L’Espagne impose à nouveau la vaccination obligatoire contre la rage

6 novembre 2022 - 09h00 - Espagne - Ecrit par : A.P

L’Espagne impose désormais la vaccination contre la rage à tous les chiens, chats et furets arrivant sur son territoire en provenance du Maroc et de l’Ukraine.

L’Espagne a pris cette mesure pour limiter les cas de rage dans le pays en raison de l’arrivée massive de réfugiés ukrainiens (plus de 150 000) avec leurs animaux de compagnie et la détection à Sebta et Melilla de chiens infectés marocains. La Catalogne, le Pays basque et les Asturies sont trois des quatre communautés qui ont cessé depuis des décennies d’imposer cette mesure aux propriétaires d’animaux. Elles ont annoncé qu’elles la respecteront désormais, fait savoir El Pais.

La Galice reste la seule communauté qui continue de ne pas appliquer la mesure. « Nous considérons que la situation épidémiologique de la maladie ne nécessite pas la vaccination de tous les chiens et chats. En Galice, où la vaccination est volontaire depuis 1989 (il y a plus de 30 ans), aucun cas n’a été détecté à ce jour, ce qui montre que le risque d’entrée de la rage est minime. Dans tous les cas, en fonction de la variation de la situation, les décisions techniques appropriées seraient prises », a indiqué le Conseil de la ville dans une note.

À lire : Un nouveau cas de rage en provenance du Maroc détecté à Melilla

La nécessité de réimposer la vaccination contre la rage dans toute l’Espagne est une demande insistante des vétérinaires depuis des années. « C’est une maladie dont la guérison est impossible, mais dont la prévention est facile. Et le vaccin est le seul moyen efficace de la combattre. Nous sommes très heureux de la décision du Pays basque, de la Catalogne et des Asturies, et nous avons du mal à comprendre celle de la Galice », a déclaré Luis Alberto Calvo Sáez, le président de l’association des vétérinaires (OCV).

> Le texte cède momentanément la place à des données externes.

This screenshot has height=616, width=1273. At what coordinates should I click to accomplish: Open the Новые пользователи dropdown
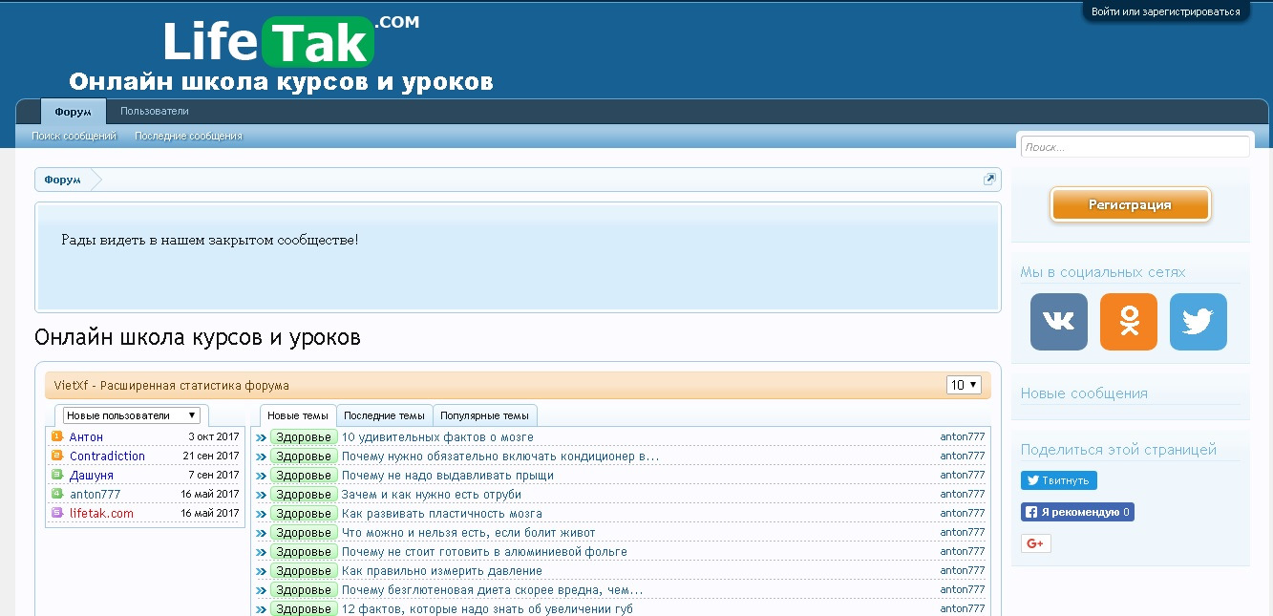pyautogui.click(x=132, y=415)
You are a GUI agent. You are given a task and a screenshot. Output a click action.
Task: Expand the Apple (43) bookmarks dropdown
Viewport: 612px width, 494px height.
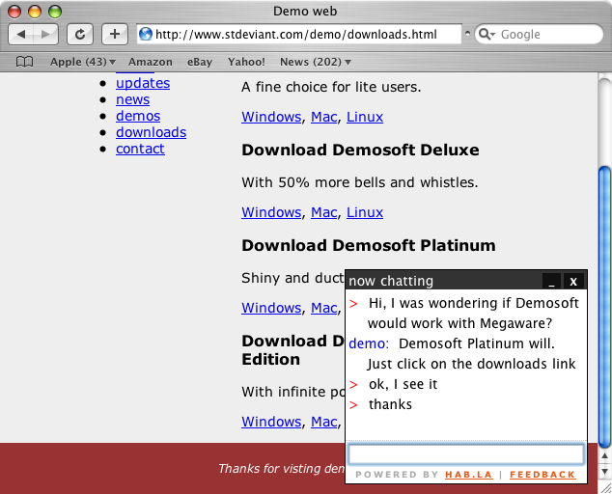(82, 62)
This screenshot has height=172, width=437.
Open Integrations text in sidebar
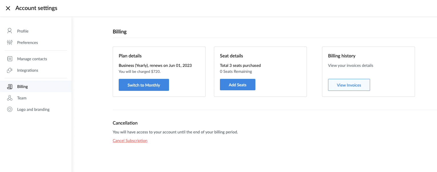(x=28, y=70)
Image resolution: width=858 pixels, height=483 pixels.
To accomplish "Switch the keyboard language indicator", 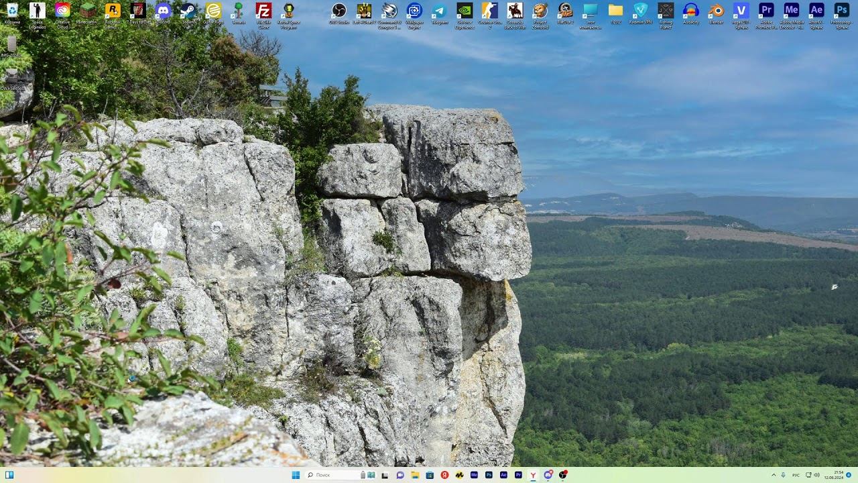I will click(x=796, y=475).
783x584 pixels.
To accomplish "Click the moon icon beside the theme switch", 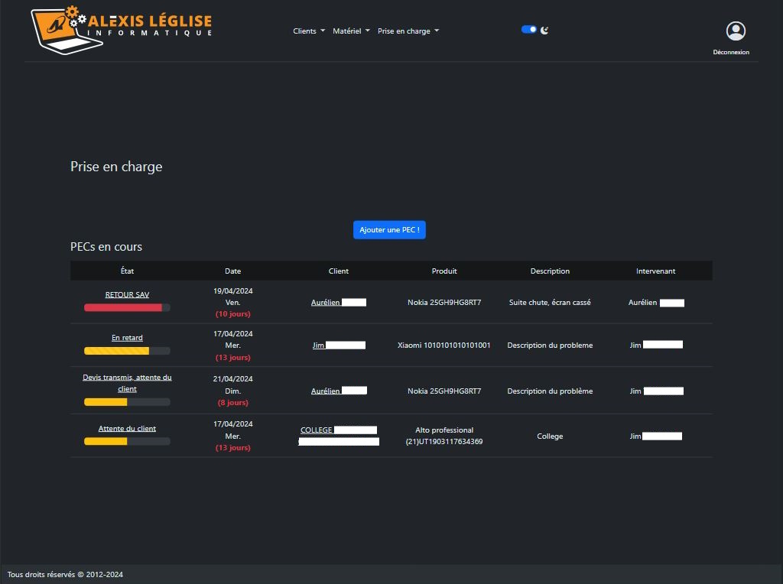I will 544,31.
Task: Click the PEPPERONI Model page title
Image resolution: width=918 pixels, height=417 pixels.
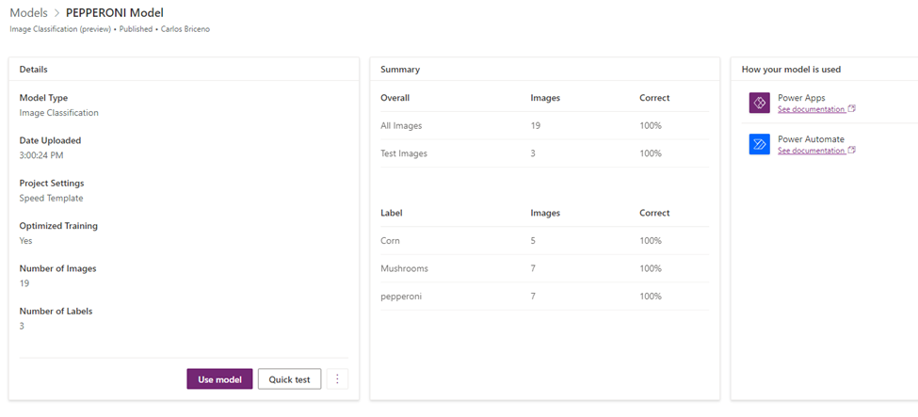Action: pos(115,12)
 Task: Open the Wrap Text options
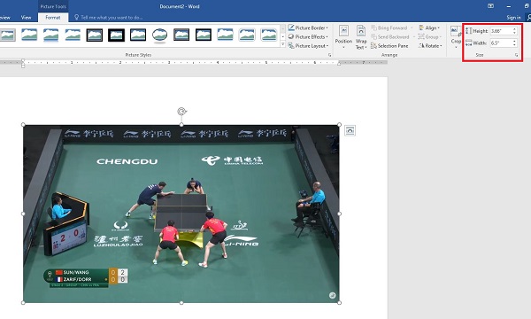coord(361,37)
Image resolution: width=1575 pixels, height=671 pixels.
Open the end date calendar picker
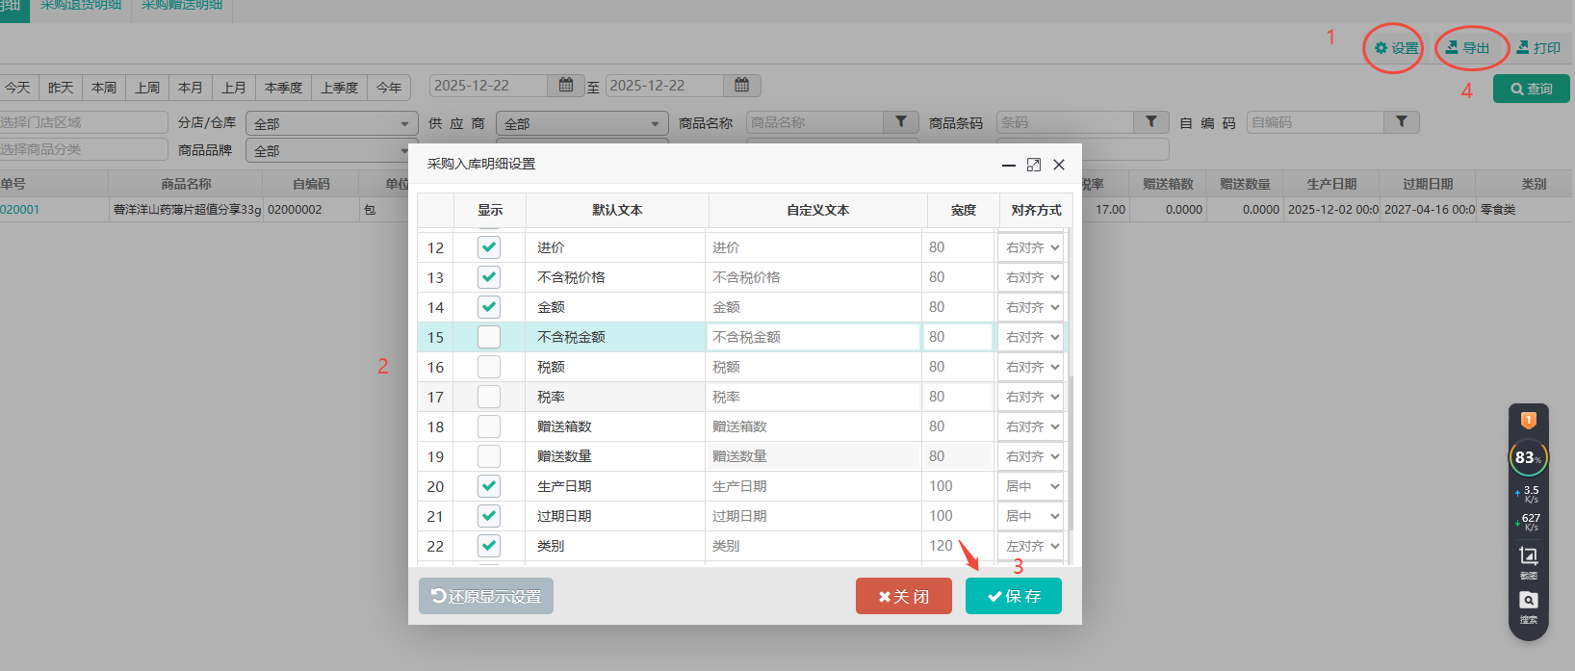(x=741, y=86)
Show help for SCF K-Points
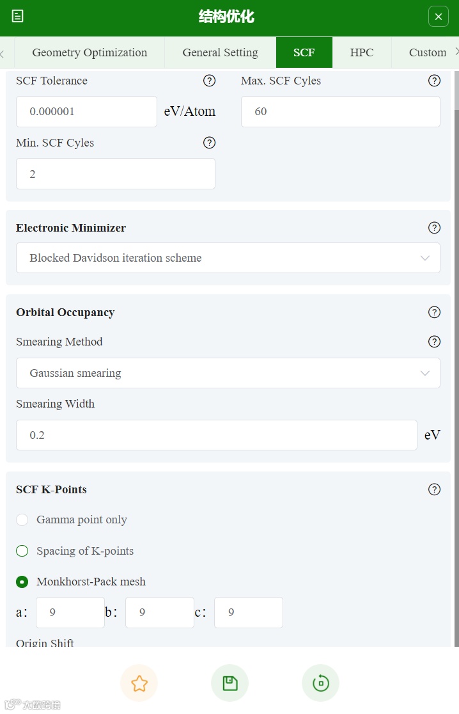 pyautogui.click(x=434, y=489)
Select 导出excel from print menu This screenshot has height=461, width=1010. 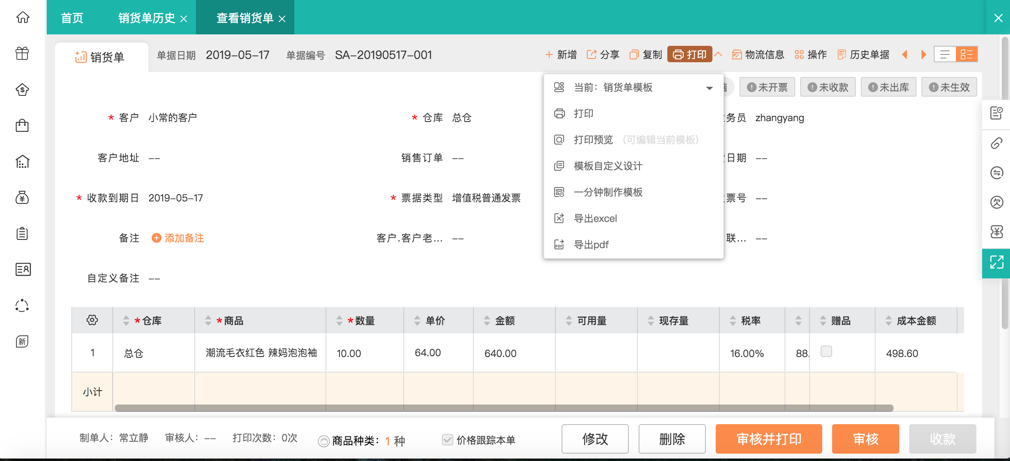pos(594,218)
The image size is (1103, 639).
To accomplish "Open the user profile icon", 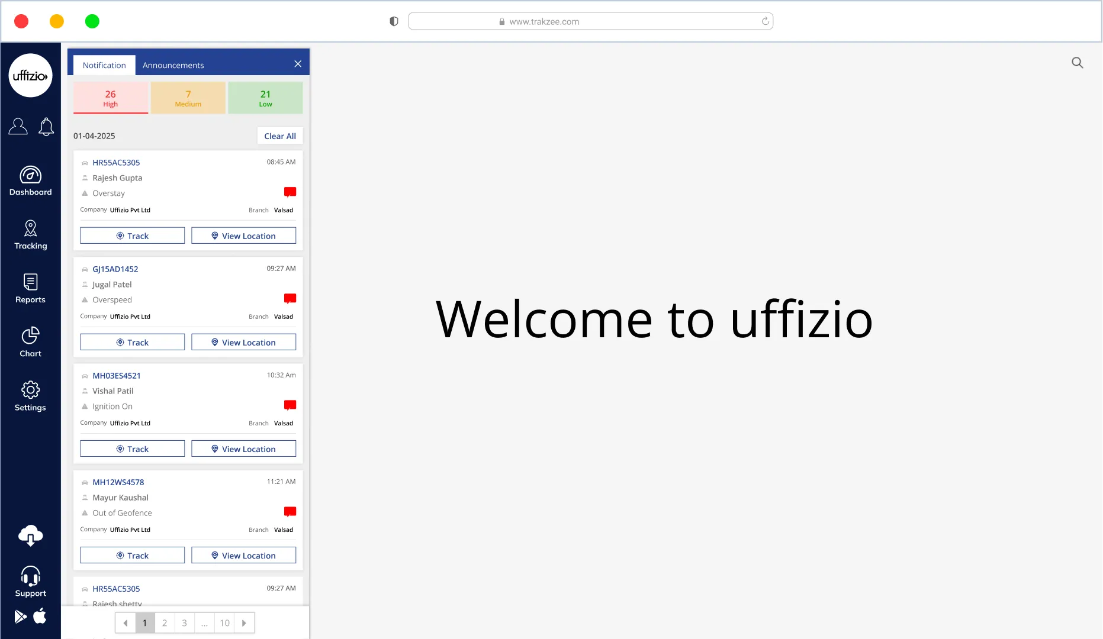I will (18, 127).
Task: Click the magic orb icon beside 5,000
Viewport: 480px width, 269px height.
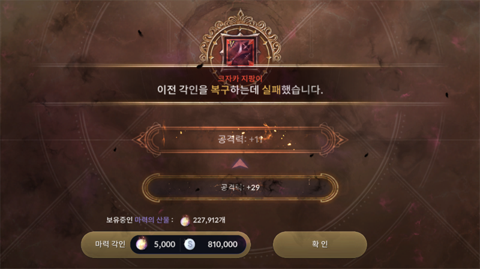Action: [142, 244]
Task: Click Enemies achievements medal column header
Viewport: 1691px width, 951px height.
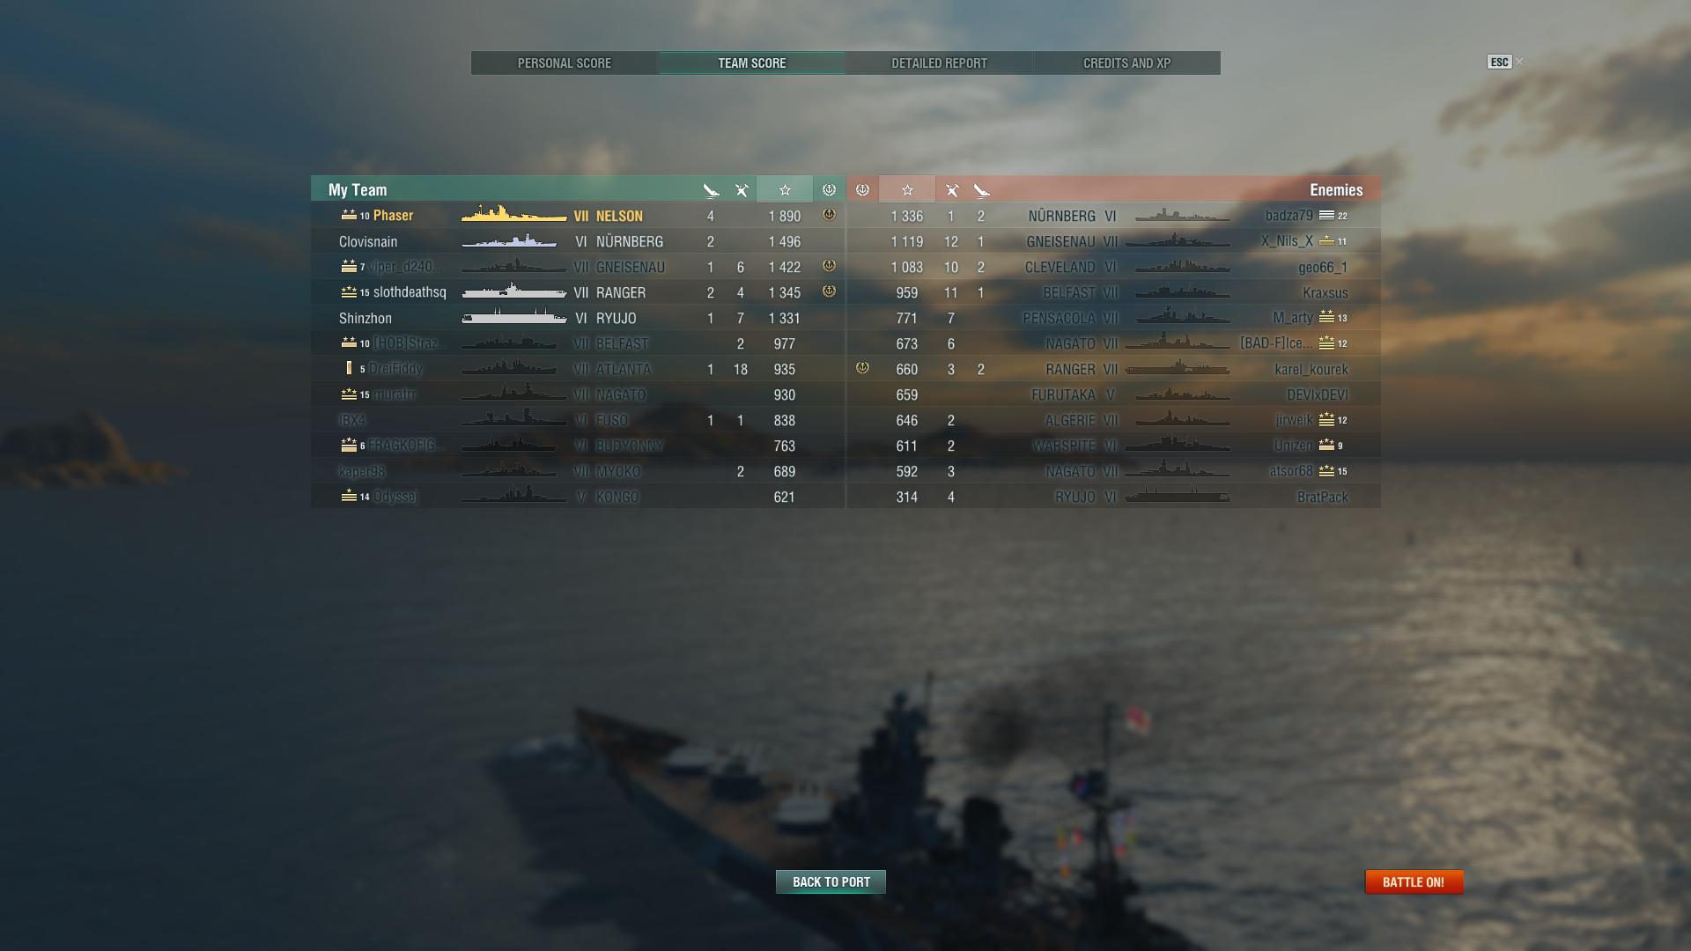Action: pos(862,190)
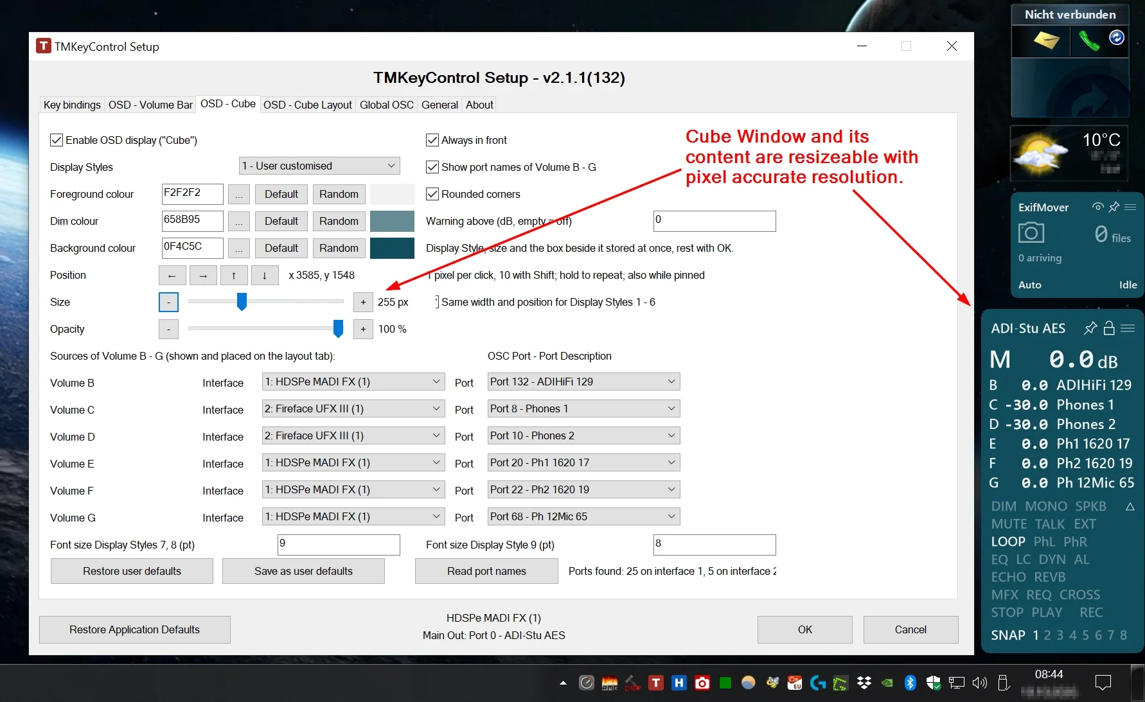
Task: Expand Volume B interface dropdown
Action: pyautogui.click(x=353, y=382)
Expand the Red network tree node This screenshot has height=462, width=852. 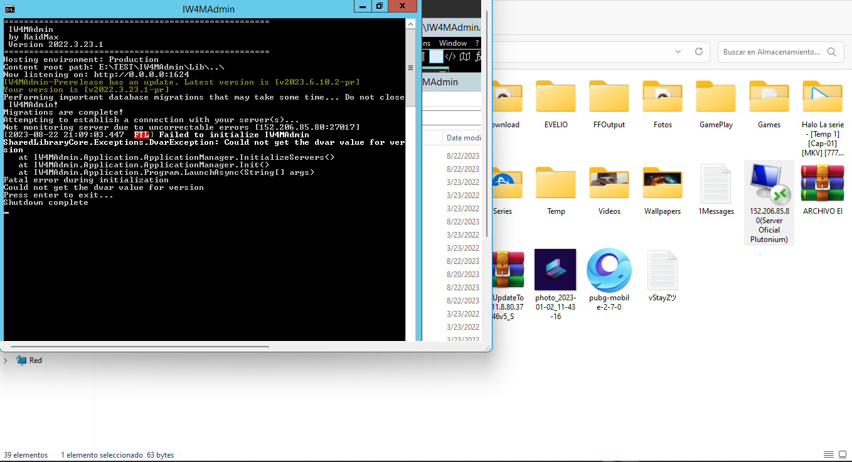click(x=6, y=360)
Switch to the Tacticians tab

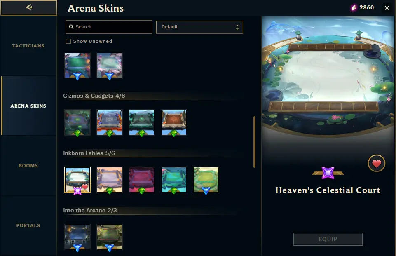tap(28, 46)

Les vétérinaires insistent sur le fait que le risque est permanent, rappelant le cas d’un chien marocain illégalement introduit en France qui a mordu plusieurs personnes dans le département de l’Essonne. Les enquêtes sont toujours en cours, mais s’il est confirmé que le chien est marocain, il est fort probable qu’il ait transité par l’Espagne sans être détecté, soulignent-ils. Des cas similaires ont été enregistrés à Séville en 2020 et à Tolède en 2013, toujours avec des chiens marocains.